Introducing: Booker Wines from Paso Robles

Meet the California cult wines that are turning heads!

By MichelleD@lifford.com

Paso Robles has been called the middle child of California wine country. It may once have been in the shadow of Napa and Sonoma but today is the fastest growing AVA and has hit its stride. It’s midway between San Francisco and LA in San Luis Obispo County along the Central Coast. The region has historically been known for its heritage Zinfandel (and later Petite Sirah), and also grows a number of Italian varieties. But what’s most exciting are the Rhone-style wines coming out of this unique region. What sets it apart? Paso has an incredible soil diversity with a high proportion of limestone, similar to that of the Rhone Valley. The region also sees huge diurnal range, influenced by Monterey Bay and by the cool wind and fog that pour through the gap in the Santa Lucia Mountains from the Pacific. The wines from Paso, while diverse, tend to share a common style trait – they’re opulent and ripe but with a surprising streak of fresh acidity.

 

Eric Jensen was a huge fan of Paso wines before starting Booker. His story is not an unfamiliar one in California – he made his money in the city before opting for a simpler life in wine country. He sold real estate investment trusts and then later worked as a concert promoter, where he made it big. Eric and his wife Lisa were living in a gated community in Newport Beach when they decided they didn’t want that life anymore. They bought 100 acres of prime vineyards in Paso Robles that formerly belonged to Dick and Claude Booker, two orphan brothers who were respected grape growers and the region’s biggest philanthropists. The property was all hillside vineyards planted mostly to Rhone varieties (over half Syrah) on pure calcareous shale. Initially the plan was to grow the best fruit for the best wineries, but after a handful of years working with Justin Smith (Saxum) and Stephan Asseo (L’Aventure Wines) Jensen needed to create his own expression. The first vintage of Booker was 2005 and he’s been honing his skills since. Jensen moved to organic farming and then to biodynamic farming, which caused the vines to be healthier and the wines to be more expressive and balanced — they have comparatively low alcohol for Paso. He relies on concentrated fruit from low-yielding vines to create wines with depth and texture. Jensen has a gentle approach in the cellar — he rarely uses pumps (just for the initial pump over, then switches to punch downs), doesn’t fine or filter, and uses a limited amount of sulfur. Eric doesn’t like to fuss much about the technical details, though. He wants to make delicious wine ‘that you don’t need to lay down for a million years after you buy it.’ These are unapologetically bold and flavour-packed wines to be enjoyed. 

 

Booker 2017 My Favorite Neighbor
$146.99 / bottle (6 btls/cs)

This is Jensen’s Cabernet blend. It began as a tribute to Stephan Asseo and the few people who helped him to create the Cab of his dreams. It has since turned into a much bigger collaborative project rooted in community.

Rating: 94-97 Jeb Dunnuck

 

 

Booker 2017 Fracture
$179.99 / bottle (6 btls/cs)

This 100% Syrah is the star of the portfolio. Over half of Booker’s property is planted to Syrah and every vintage the very best barrels are reserved for Fracture. The name refers to the high content of limestone in the soil, which causes it to fracture rather than crumble.

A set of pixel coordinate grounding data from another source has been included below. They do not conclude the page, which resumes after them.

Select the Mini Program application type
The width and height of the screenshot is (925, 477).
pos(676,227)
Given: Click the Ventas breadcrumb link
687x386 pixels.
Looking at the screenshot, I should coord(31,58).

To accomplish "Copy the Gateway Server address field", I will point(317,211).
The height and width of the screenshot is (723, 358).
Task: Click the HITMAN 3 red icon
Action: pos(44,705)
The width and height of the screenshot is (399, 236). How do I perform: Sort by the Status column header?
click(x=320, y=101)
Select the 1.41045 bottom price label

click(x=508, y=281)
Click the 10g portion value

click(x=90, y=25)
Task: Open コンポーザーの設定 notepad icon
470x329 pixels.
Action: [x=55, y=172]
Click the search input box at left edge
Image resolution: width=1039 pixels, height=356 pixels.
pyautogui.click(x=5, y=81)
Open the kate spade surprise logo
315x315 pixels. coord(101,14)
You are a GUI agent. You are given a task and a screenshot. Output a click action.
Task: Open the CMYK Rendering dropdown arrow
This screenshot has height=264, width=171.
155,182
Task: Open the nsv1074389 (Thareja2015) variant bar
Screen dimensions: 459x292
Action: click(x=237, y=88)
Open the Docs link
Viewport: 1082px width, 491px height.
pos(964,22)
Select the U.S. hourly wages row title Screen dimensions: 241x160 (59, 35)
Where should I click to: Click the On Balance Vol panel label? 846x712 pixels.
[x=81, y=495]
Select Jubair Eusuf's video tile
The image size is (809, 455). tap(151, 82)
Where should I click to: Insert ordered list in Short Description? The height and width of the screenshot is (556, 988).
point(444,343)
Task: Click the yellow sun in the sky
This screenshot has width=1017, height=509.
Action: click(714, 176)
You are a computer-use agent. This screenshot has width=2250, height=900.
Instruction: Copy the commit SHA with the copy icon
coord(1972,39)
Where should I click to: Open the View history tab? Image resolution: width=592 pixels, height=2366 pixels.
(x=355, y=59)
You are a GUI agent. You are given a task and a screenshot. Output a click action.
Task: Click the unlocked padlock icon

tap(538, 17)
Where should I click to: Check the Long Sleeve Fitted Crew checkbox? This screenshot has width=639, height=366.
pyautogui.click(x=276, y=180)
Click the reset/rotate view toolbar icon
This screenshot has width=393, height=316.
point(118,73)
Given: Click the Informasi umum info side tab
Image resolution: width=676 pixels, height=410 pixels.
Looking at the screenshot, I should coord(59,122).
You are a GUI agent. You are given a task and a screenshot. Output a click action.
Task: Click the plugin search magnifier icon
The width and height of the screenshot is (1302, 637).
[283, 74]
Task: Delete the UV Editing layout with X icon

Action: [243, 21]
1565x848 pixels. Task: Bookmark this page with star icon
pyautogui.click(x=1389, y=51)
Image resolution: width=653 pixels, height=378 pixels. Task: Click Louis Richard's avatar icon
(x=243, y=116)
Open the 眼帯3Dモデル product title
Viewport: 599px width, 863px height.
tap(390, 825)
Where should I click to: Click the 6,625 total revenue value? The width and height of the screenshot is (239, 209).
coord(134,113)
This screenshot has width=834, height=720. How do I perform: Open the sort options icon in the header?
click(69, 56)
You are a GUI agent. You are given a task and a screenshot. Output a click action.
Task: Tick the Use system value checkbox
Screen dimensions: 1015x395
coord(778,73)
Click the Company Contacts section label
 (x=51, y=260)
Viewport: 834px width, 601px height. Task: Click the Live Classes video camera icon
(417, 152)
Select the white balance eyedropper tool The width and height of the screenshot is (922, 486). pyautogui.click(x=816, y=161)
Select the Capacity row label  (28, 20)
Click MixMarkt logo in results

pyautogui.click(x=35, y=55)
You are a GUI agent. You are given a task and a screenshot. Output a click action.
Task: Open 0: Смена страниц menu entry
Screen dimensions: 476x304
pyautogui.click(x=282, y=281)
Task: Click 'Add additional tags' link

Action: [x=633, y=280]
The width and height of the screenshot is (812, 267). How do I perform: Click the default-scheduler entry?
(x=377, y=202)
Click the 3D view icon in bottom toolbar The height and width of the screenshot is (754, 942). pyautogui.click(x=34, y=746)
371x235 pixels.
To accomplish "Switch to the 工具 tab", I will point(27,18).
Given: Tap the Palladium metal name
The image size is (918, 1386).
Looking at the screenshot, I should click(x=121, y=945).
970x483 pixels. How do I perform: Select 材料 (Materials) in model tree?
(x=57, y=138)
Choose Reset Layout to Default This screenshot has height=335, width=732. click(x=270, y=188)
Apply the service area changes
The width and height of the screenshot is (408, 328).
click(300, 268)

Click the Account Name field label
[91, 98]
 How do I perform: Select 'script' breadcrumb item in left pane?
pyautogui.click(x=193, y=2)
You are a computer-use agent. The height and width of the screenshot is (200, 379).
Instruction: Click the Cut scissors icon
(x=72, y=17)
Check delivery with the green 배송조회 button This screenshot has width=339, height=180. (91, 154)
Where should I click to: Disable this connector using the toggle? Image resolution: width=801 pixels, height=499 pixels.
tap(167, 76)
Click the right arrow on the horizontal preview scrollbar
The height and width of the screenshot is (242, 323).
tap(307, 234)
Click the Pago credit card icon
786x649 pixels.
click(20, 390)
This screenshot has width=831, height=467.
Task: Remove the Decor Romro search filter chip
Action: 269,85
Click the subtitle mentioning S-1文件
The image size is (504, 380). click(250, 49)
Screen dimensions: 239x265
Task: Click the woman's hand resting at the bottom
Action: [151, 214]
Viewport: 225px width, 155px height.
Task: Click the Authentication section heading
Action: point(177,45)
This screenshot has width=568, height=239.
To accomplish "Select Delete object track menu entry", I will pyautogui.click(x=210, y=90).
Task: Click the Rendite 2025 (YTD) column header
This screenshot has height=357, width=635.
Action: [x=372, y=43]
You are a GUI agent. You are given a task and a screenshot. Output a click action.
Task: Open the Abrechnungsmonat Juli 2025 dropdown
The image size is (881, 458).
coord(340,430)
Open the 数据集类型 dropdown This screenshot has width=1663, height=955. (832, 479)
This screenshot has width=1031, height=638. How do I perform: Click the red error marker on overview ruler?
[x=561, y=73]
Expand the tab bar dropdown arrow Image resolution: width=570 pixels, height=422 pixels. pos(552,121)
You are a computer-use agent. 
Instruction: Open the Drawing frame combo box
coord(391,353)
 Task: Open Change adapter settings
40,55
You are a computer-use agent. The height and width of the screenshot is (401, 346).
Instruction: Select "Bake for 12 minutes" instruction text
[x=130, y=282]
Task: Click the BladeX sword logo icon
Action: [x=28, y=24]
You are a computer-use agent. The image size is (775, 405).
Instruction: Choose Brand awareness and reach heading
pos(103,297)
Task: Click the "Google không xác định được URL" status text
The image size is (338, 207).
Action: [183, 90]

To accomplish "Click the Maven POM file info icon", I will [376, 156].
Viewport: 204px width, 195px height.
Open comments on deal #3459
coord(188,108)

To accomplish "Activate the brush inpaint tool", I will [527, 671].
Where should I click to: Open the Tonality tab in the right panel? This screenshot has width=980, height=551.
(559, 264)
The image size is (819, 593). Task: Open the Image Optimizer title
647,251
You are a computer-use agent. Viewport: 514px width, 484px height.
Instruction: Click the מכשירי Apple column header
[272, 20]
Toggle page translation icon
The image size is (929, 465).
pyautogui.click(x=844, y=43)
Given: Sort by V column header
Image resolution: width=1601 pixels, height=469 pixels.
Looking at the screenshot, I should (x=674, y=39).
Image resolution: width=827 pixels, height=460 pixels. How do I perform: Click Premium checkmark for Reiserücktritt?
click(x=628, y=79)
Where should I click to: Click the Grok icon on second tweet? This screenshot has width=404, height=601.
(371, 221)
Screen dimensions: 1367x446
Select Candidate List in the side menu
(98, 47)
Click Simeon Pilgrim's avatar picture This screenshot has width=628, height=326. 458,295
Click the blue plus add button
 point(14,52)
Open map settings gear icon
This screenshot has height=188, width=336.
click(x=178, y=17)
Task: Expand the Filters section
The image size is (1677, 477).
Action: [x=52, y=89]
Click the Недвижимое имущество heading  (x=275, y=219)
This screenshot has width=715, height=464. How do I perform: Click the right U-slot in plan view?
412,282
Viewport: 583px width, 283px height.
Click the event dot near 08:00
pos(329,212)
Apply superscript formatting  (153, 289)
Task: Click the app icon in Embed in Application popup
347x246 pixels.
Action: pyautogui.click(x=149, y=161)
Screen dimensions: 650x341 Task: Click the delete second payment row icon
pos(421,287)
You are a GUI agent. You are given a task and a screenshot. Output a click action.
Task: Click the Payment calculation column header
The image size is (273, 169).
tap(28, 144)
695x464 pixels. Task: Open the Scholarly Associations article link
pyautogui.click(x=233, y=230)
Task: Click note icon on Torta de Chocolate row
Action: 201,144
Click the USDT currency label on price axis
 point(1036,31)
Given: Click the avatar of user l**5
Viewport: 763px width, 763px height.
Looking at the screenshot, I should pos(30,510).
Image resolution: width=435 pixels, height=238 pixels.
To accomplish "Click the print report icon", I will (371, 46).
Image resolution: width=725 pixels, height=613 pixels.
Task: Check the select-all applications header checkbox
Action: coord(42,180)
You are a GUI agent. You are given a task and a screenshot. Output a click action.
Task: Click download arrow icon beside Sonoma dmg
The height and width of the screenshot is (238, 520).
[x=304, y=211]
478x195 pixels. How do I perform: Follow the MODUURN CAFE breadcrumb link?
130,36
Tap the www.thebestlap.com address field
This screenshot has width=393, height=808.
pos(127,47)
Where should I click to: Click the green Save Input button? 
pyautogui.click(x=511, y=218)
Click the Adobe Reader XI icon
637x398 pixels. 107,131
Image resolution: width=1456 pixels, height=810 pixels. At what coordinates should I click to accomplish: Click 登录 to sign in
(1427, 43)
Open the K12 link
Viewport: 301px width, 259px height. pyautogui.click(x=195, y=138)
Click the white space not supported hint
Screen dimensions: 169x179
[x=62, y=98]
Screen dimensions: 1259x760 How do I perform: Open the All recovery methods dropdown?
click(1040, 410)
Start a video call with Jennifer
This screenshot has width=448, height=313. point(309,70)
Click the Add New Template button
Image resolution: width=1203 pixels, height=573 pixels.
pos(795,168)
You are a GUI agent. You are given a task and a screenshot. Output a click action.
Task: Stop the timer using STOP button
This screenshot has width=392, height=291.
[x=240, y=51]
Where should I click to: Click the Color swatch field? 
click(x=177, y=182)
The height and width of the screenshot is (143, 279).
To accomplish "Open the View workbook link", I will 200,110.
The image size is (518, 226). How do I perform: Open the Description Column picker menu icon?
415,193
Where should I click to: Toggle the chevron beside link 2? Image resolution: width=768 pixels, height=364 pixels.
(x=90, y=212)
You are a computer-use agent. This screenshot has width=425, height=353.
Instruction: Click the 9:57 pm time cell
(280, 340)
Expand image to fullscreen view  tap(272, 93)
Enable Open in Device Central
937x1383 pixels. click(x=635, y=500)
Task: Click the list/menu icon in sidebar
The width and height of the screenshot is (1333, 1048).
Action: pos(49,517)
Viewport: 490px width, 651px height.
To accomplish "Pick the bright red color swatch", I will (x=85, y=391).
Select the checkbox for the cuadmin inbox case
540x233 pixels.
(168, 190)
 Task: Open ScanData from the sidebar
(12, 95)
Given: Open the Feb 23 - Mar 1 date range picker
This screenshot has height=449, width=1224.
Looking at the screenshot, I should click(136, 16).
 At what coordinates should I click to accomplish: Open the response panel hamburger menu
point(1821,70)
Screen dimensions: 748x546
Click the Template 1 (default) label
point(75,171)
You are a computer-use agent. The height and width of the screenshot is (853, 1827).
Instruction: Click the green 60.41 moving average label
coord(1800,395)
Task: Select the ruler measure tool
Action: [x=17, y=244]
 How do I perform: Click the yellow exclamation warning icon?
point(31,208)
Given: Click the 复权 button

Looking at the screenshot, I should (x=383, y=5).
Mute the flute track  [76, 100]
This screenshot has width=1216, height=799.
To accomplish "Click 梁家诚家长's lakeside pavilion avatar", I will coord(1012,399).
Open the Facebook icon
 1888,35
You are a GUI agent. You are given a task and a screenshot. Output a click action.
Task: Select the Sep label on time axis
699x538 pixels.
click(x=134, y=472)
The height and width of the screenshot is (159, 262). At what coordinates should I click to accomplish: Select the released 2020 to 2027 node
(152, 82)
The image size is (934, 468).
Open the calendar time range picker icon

Rating: 95 to 97 Jeb Dunnuck

 

 

 

Booker 2017 Vertigo
$146.99 / bottle (6 btls/cs)

A traditional GSM. A portion of the wine is whole-cluster fermented to add tannin, freshness, and spice. Vertigo is named after one of the steepest vineyards at Booker.

Rating: 97 Jeb Dunnuck

 

 

 

Booker 2017 Oublié
$146.99 / bottle (6 btls/cs)

Oublié is one of Booker’s lightest blends and is meant to mimic Chateauneuf-du-Pape. The name references the ‘forgotten’ Counoise grape that was used in the original blend and is rarely found in California wines.